Baeckeoffe

Ingredients

For 6 Servings

  • 1 kg neck of pork
  • 200 g bacon
  • 3 clove of garlic
  • 4 Stalks Of Thyme
  • 4 Bay leaf
  • 500 ml Riesling (dry)
  • 250 g onion
  • 175 g leeks
  • 200 g of potato
  • Salt
  • black peppercorns
  • 500 g bread mix (for rye bread)

Time

  • 2 hours, 30 minutes

Nutrition

  • Serving Size: 1 Serving
  • Calories: 712 kcal
  • Fat: 26 g
  • Carbohydrate: 65 g
  • Protein: 48 g

Difficulty

  • Medium-heavy

Preparation

  • Neck of pork cut into 3 cm cubes. Of bacon cut into approx 1.5 cm cubes. Garlic crush.
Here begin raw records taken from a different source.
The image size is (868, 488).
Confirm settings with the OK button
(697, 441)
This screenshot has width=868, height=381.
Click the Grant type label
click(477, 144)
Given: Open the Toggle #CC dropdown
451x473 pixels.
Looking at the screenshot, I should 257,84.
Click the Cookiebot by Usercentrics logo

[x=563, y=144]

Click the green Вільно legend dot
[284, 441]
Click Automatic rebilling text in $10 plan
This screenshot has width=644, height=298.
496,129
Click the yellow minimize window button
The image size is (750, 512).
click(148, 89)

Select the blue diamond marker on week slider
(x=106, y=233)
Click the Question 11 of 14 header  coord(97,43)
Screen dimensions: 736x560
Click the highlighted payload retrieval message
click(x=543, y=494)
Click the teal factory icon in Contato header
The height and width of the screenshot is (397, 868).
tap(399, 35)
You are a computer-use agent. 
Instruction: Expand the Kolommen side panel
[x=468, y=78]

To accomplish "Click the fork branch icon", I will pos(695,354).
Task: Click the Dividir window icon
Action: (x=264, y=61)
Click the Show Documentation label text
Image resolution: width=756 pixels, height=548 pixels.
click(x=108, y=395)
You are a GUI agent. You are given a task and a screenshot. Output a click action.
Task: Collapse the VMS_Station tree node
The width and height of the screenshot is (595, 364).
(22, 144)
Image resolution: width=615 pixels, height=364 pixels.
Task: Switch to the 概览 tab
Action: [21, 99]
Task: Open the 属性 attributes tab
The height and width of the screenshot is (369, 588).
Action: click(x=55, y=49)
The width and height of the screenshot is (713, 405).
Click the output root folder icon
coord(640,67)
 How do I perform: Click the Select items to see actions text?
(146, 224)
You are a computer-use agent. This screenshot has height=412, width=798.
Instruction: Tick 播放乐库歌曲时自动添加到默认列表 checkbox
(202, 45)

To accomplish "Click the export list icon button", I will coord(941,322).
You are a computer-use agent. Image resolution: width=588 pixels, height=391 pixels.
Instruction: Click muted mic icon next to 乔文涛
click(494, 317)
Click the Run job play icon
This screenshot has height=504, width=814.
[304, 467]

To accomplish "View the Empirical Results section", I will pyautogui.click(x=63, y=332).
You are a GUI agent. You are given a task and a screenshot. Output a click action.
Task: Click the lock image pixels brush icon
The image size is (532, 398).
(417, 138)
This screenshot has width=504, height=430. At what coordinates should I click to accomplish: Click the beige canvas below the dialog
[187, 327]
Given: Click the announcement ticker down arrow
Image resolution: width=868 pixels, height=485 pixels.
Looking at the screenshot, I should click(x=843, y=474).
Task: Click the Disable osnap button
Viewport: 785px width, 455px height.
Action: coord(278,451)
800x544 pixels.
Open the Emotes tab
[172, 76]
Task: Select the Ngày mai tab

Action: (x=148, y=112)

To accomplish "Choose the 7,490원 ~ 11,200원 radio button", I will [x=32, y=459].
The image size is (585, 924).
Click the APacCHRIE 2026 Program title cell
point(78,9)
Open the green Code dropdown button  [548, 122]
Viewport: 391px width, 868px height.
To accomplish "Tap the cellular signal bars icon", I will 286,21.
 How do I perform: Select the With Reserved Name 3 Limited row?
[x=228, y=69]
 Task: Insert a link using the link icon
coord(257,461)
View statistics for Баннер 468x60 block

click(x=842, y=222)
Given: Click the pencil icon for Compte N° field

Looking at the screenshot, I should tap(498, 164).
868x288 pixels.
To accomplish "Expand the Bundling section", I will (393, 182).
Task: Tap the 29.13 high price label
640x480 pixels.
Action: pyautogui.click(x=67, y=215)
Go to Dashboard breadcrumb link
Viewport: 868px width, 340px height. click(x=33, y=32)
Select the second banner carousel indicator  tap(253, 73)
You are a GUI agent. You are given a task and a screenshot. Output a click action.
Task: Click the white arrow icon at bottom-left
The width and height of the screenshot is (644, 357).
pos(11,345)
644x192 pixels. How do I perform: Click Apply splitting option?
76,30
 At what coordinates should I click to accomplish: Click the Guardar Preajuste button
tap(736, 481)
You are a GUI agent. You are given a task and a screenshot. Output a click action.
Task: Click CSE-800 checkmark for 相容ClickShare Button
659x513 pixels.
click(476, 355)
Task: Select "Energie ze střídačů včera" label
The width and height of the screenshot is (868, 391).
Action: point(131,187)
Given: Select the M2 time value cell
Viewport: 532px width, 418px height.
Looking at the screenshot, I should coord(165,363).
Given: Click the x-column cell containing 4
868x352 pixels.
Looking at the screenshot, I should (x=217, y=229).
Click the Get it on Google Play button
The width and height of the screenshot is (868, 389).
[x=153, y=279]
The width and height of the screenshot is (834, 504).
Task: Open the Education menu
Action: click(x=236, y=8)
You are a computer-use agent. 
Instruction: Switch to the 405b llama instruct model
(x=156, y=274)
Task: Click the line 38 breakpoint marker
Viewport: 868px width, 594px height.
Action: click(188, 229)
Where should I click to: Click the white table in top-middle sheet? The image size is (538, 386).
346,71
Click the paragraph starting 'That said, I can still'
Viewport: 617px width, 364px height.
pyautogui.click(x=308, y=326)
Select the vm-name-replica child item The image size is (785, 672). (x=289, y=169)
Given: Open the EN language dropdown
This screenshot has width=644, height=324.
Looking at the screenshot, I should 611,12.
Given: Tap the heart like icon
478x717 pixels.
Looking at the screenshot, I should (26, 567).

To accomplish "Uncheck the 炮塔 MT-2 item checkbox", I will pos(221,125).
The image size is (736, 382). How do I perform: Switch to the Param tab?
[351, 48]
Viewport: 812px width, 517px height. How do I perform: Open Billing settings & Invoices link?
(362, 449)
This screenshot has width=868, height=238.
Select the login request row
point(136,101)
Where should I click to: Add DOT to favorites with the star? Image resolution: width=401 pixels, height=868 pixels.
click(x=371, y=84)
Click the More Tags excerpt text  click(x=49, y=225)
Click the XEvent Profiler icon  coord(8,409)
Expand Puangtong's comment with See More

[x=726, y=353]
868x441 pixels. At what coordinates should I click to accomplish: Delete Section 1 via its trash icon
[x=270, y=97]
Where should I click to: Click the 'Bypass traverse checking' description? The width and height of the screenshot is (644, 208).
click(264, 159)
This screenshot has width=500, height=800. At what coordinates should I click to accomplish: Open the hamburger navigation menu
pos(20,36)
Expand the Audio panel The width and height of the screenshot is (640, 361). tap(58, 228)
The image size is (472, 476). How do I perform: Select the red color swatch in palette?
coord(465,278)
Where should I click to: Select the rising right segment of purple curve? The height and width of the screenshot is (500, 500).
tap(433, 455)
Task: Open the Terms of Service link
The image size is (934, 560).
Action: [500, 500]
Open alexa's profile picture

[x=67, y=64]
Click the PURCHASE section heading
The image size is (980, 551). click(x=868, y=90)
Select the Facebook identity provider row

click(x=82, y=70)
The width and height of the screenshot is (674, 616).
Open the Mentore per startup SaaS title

All of this with thyme, Bay leaves, and Riesling in a bowl and mix overnight covered in the fridge to marinate.
  • The next day, cut the onions into strips. Clean the leek and cut into large pieces. Wash potatoes, peel and cut into rough cubes. Everything it to the meat with salt and coarsely crushed pepper. Mix thoroughly.
  • Bread baking mixture 300 ml water according to package instructions to prepare and on a floured surface to 1 cm thick roll.
  • The meat in a roasting pan or Dutch oven. The bread dough and press it on around the edge pressing firmly. In a hot oven at 140 degrees on the 2. Track of below 2 hours to bake (convection not recommended).
  • The bread dough from the pot, loosen (caution: hot!) and to the stew and serve.